October 12, 2005

WW #4: Overcoming the Impossible

Reading: Like A Hole In The Head
Pages: 3-39

Jill, the main character, works part time in a used bookstore, really just as a way to get some spending money - she doesn't take the job seriously and sees it mostly as a chance to just sit and read all day long (which sounds like a great job to me!). One day, a dwarf walks in and she buys a rare signed Jack London book from him for $25, which she then sells for $300. Shortly thereafter, a big man walks in, sets the dwarfs hair on fire, and demands from Jill that she get the book back. A big problem has settled down in Jill's life and I can't help but think what I would do. I mean, she's sold the book to someone that she doesn't even know that well. She only has a limited amount of time to get the book back before more bad stuff happens (I don't know about you, but I could imagine that someone setting my hair on fire would be terribly painful) and she doesn't have a car nor does she know they buyer of the book that well. So the delima she finds herself in is interesting to me because we all find ourselves in problems that we have no way of solving, yet things all work out in the end. It may be difficult to get through it, but everything works out.

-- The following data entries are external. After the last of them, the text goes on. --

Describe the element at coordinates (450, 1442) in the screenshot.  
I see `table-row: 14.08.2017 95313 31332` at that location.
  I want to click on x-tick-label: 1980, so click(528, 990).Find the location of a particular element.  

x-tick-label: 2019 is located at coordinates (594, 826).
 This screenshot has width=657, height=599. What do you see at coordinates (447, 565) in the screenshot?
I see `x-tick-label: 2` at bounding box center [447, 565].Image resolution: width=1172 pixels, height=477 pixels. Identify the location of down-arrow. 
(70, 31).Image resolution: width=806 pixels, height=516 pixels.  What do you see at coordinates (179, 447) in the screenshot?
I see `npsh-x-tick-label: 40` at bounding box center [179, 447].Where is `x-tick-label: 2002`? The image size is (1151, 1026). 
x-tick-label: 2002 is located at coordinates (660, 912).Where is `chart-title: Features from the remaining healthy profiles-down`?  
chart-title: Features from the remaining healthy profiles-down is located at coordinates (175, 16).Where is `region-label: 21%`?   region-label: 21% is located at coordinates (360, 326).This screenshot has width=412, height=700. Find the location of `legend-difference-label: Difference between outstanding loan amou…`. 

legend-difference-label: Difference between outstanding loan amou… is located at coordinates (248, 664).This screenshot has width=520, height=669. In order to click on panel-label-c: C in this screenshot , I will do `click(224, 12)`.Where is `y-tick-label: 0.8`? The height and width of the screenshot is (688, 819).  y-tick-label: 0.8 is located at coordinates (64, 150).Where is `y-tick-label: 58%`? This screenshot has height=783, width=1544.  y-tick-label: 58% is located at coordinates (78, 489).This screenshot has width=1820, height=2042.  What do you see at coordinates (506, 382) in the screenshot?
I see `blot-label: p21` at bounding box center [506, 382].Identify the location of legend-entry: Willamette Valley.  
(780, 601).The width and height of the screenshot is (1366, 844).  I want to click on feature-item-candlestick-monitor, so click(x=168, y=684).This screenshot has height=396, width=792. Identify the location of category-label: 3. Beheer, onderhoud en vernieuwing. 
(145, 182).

In teaching, I find myself often worrying about the next batch of essays, the next batch of tests, the next batch of homework that I have to read and evaluate. It's very daunting to look at those stacks of work and realize that they represent hours and hours of looking through and measuring them up against standards (so, ironically, I *do* have a job where I'm paid to sit around and read). But I always think that it will get taken care of, this, too, shall pass. I've done it before, I'll do it again, I will be able to get through all of the work I have before me.

And we're all in that same position from time to time, perhaps more often than we'd like. We are all in a spot where we are facing something that looks tremendously difficult, near to impossible, in fact. But we'll do it, we will get it done. And, after we finish that impossible task, there will be another one right around the corner.